▶ Given task: Can you retype the data word for word, beginning at its first line and stopping after the line that contains "click(x=1137, y=41)", with both of those lines included?

▶ Data for the task:
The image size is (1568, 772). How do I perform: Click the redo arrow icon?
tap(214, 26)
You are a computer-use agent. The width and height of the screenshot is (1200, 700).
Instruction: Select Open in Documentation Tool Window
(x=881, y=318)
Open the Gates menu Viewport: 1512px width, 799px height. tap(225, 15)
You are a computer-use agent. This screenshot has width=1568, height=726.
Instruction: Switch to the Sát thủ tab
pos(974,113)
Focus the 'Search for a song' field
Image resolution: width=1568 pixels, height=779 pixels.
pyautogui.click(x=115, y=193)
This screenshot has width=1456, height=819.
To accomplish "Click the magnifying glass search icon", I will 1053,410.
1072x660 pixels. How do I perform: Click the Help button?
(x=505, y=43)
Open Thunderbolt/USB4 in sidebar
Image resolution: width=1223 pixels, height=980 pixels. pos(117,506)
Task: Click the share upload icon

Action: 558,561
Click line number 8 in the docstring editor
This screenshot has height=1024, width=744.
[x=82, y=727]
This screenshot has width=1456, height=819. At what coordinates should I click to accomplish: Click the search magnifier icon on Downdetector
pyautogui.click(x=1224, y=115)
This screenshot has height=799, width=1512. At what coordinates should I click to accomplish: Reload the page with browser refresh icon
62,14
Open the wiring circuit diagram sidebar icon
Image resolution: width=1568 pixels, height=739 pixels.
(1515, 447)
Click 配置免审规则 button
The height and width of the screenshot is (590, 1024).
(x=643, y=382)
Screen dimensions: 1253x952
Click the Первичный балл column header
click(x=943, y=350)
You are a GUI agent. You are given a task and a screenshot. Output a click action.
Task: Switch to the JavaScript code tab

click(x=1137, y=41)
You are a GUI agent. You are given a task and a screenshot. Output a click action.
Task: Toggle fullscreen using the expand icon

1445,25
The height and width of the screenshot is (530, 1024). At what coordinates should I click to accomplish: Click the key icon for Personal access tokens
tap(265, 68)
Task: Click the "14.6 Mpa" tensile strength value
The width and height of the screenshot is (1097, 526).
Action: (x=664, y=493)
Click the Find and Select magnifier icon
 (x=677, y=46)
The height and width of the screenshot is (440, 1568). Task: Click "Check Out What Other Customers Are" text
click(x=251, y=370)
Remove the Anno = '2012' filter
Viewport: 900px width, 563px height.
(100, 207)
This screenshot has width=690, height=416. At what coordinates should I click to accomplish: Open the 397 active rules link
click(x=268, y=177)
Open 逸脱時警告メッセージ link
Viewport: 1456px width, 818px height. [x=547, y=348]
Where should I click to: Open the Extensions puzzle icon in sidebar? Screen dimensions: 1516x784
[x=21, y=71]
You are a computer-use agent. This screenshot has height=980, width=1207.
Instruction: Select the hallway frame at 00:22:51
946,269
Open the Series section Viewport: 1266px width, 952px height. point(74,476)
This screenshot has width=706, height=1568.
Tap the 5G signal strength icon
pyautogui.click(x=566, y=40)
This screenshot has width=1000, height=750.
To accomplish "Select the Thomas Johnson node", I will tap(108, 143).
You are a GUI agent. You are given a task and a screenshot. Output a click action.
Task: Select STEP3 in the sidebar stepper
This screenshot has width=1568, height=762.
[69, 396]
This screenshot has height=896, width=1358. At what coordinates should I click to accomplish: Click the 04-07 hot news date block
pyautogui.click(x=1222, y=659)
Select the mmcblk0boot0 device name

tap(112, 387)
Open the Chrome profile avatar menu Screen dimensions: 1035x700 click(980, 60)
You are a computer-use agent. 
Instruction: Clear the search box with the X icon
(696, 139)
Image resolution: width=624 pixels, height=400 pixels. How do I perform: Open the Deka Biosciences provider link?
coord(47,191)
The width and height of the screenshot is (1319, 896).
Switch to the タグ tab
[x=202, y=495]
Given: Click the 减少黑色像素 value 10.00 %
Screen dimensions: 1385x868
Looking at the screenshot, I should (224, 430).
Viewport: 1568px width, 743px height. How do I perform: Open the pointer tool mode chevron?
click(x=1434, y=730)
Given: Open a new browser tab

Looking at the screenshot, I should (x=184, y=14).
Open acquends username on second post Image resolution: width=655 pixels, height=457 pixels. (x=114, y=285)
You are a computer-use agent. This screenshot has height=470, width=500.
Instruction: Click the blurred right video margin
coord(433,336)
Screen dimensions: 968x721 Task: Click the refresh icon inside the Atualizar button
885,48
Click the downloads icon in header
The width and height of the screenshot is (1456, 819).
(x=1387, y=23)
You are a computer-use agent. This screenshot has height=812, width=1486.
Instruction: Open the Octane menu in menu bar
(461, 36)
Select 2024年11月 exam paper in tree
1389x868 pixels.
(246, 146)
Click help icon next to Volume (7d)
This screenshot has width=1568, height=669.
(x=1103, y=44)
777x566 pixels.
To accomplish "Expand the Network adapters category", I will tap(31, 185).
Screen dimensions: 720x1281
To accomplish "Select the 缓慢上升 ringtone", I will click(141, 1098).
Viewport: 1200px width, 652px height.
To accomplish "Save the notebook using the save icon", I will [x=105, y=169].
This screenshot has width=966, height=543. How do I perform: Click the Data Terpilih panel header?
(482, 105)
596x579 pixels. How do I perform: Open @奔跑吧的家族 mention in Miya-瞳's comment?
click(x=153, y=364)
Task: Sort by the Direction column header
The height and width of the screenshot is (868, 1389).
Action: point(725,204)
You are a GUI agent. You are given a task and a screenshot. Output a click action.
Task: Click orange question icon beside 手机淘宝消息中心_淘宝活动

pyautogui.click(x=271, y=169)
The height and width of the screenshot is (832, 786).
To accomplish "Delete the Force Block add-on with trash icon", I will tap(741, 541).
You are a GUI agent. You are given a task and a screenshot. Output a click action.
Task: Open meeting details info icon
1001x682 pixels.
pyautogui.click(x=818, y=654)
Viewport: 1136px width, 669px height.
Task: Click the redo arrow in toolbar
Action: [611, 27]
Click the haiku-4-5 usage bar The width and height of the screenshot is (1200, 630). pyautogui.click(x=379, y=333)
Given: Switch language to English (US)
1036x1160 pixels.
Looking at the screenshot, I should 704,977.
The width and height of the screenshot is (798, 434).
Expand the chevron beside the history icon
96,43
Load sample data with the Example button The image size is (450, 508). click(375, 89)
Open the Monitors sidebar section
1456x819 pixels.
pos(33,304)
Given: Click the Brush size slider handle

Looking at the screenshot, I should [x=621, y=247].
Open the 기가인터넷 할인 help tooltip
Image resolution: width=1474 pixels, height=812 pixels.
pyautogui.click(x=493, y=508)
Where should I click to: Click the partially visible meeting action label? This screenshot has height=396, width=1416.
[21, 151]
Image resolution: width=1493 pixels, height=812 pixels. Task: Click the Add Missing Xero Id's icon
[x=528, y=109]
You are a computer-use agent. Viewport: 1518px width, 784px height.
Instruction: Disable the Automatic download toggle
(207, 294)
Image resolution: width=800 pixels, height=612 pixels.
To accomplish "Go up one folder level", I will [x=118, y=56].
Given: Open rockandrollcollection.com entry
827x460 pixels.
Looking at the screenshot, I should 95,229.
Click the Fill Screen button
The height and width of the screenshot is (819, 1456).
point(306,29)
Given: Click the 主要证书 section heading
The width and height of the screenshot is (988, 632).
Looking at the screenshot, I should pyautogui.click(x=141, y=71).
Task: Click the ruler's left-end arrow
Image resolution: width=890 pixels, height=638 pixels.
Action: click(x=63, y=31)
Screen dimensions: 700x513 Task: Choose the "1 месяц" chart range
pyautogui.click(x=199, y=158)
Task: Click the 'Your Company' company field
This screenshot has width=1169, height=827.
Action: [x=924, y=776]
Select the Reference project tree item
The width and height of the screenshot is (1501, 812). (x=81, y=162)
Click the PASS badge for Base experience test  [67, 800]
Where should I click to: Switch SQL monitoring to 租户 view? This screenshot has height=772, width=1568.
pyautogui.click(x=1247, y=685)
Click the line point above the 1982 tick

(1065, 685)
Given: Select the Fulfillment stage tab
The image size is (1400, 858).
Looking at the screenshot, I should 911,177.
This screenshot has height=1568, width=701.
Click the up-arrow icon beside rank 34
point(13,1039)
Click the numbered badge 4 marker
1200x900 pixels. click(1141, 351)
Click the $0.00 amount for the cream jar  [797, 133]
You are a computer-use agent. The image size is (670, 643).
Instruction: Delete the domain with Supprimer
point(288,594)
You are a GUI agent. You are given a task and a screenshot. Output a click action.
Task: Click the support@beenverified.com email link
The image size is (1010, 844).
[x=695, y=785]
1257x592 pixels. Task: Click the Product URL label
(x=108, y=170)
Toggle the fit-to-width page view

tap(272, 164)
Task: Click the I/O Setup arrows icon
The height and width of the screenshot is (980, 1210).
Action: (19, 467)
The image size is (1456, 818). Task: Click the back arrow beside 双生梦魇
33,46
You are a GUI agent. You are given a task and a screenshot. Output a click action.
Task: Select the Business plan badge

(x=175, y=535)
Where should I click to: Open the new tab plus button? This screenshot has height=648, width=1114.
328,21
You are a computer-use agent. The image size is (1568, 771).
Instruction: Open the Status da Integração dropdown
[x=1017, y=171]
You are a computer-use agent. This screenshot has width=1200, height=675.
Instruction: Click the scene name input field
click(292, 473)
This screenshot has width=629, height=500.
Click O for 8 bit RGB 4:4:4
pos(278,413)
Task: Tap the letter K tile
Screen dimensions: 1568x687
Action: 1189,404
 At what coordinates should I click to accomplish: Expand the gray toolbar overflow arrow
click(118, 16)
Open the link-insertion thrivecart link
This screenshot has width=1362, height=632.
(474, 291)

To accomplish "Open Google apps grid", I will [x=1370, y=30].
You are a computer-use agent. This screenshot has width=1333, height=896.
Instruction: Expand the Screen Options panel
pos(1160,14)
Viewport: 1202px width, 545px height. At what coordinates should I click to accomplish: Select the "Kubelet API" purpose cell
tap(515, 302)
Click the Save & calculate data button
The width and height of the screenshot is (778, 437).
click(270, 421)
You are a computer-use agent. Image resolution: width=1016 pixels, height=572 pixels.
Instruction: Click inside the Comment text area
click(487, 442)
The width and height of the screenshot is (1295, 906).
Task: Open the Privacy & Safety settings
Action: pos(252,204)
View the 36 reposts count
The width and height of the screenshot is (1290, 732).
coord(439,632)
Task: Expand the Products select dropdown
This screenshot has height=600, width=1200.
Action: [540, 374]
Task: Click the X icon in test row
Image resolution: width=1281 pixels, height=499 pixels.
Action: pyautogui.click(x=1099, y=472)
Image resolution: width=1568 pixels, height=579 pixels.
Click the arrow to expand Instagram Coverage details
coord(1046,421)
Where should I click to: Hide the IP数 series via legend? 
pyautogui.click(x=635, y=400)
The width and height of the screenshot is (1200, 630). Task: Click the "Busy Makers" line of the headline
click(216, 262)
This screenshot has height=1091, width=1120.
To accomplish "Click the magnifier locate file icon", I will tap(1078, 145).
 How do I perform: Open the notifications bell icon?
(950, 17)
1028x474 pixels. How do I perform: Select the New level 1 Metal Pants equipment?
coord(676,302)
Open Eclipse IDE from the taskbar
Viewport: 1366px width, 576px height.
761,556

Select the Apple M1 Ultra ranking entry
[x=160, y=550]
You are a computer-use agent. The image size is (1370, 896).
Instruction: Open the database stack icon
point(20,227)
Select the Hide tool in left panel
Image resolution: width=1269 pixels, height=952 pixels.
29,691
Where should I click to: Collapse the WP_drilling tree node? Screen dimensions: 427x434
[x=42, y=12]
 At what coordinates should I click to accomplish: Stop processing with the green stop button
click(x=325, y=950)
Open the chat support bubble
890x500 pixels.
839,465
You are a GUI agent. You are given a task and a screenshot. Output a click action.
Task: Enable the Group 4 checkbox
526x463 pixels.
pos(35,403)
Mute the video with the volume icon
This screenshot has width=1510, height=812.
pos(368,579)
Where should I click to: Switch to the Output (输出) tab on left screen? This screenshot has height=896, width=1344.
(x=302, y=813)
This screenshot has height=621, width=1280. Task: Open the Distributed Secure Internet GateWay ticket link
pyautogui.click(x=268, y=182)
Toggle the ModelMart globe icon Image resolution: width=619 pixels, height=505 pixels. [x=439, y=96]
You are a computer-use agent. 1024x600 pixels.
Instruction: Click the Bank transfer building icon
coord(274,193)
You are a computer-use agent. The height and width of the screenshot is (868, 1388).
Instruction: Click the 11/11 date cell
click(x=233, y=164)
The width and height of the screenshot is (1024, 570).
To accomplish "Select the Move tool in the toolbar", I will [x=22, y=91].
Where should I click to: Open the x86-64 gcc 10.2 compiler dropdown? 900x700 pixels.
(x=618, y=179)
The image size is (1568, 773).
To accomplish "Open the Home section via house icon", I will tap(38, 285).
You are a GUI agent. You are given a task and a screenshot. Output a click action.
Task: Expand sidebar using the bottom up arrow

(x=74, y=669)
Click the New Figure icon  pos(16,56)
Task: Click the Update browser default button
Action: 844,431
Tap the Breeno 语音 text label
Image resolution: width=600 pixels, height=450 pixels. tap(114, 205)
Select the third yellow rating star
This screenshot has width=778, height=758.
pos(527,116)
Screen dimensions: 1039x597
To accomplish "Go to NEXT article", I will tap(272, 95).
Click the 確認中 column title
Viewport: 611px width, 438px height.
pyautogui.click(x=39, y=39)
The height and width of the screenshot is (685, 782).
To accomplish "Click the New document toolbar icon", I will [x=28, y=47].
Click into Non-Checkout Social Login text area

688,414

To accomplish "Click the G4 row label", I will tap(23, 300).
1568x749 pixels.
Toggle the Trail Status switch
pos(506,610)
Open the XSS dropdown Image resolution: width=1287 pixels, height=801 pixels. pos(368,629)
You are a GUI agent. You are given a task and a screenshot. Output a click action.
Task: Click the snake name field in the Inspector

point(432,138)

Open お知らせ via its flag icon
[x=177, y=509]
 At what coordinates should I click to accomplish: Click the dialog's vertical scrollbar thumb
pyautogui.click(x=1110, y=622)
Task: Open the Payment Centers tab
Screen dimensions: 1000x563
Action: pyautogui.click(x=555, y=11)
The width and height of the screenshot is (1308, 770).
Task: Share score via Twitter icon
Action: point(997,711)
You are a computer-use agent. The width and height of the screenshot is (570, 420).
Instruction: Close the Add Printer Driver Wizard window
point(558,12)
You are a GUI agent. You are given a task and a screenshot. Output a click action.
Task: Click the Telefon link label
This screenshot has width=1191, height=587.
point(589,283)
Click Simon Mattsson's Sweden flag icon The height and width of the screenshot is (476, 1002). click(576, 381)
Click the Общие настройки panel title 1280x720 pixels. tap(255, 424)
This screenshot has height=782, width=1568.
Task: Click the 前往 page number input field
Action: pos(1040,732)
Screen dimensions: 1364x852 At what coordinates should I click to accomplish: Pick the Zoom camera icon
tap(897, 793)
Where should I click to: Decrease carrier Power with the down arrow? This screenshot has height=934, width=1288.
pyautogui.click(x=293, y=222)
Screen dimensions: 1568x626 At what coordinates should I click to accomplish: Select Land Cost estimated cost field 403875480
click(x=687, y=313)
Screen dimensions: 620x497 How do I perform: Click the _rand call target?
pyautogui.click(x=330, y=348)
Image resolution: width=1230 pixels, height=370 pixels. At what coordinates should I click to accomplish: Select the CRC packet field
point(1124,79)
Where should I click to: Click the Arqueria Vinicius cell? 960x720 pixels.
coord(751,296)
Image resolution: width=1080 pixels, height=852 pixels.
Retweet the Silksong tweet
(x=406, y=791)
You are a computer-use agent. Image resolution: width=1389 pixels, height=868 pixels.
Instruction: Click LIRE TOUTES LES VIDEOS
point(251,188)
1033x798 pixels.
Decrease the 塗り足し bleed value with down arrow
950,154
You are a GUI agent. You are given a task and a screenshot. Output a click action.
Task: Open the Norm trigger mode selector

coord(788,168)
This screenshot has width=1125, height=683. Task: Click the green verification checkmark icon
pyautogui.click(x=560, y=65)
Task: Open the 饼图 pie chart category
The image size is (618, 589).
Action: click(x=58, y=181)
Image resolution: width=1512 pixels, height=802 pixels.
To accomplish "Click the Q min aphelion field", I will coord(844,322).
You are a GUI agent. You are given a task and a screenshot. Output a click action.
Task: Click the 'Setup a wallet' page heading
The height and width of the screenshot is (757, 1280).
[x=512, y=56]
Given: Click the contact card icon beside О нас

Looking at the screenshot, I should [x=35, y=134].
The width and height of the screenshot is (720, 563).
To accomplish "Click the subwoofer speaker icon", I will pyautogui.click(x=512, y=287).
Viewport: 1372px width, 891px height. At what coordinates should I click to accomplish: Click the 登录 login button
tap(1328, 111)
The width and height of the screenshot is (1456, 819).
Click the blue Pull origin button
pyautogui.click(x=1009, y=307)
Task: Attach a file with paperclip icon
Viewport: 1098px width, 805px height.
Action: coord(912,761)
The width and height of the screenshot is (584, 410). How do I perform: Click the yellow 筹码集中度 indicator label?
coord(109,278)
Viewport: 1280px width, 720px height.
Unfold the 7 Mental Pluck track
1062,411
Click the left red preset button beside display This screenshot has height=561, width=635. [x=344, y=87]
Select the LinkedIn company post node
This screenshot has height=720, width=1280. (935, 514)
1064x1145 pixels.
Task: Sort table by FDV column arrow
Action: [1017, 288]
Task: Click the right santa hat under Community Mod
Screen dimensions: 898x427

▶ Response:
The image size is (1568, 772). How do I perform: Click the redo arrow icon?
tap(214, 26)
You are a computer-use agent. The width and height of the screenshot is (1200, 700).
Instruction: Select Open in Documentation Tool Window
(x=881, y=318)
Open the Gates menu Viewport: 1512px width, 799px height. tap(225, 15)
You are a computer-use agent. This screenshot has width=1568, height=726.
Instruction: Switch to the Sát thủ tab
pos(974,113)
Focus the 'Search for a song' field
Image resolution: width=1568 pixels, height=779 pixels.
pyautogui.click(x=115, y=193)
This screenshot has width=1456, height=819.
To accomplish "Click the magnifying glass search icon", I will 1053,410.
1072x660 pixels. How do I perform: Click the Help button?
(x=505, y=43)
Open Thunderbolt/USB4 in sidebar
Image resolution: width=1223 pixels, height=980 pixels. pos(117,506)
Task: Click the share upload icon

Action: 558,561
Click line number 8 in the docstring editor
This screenshot has height=1024, width=744.
[x=82, y=727]
This screenshot has width=1456, height=819. At what coordinates should I click to accomplish: Click the search magnifier icon on Downdetector
pyautogui.click(x=1224, y=115)
This screenshot has height=799, width=1512. At what coordinates should I click to accomplish: Reload the page with browser refresh icon
62,14
Open the wiring circuit diagram sidebar icon
Image resolution: width=1568 pixels, height=739 pixels.
(1515, 447)
Click 配置免审规则 button
The height and width of the screenshot is (590, 1024).
(x=643, y=382)
Screen dimensions: 1253x952
Click the Первичный балл column header
click(x=943, y=350)
You are a GUI agent. You are given a task and a screenshot. Output a click action.
Task: Switch to the JavaScript code tab

click(x=1137, y=41)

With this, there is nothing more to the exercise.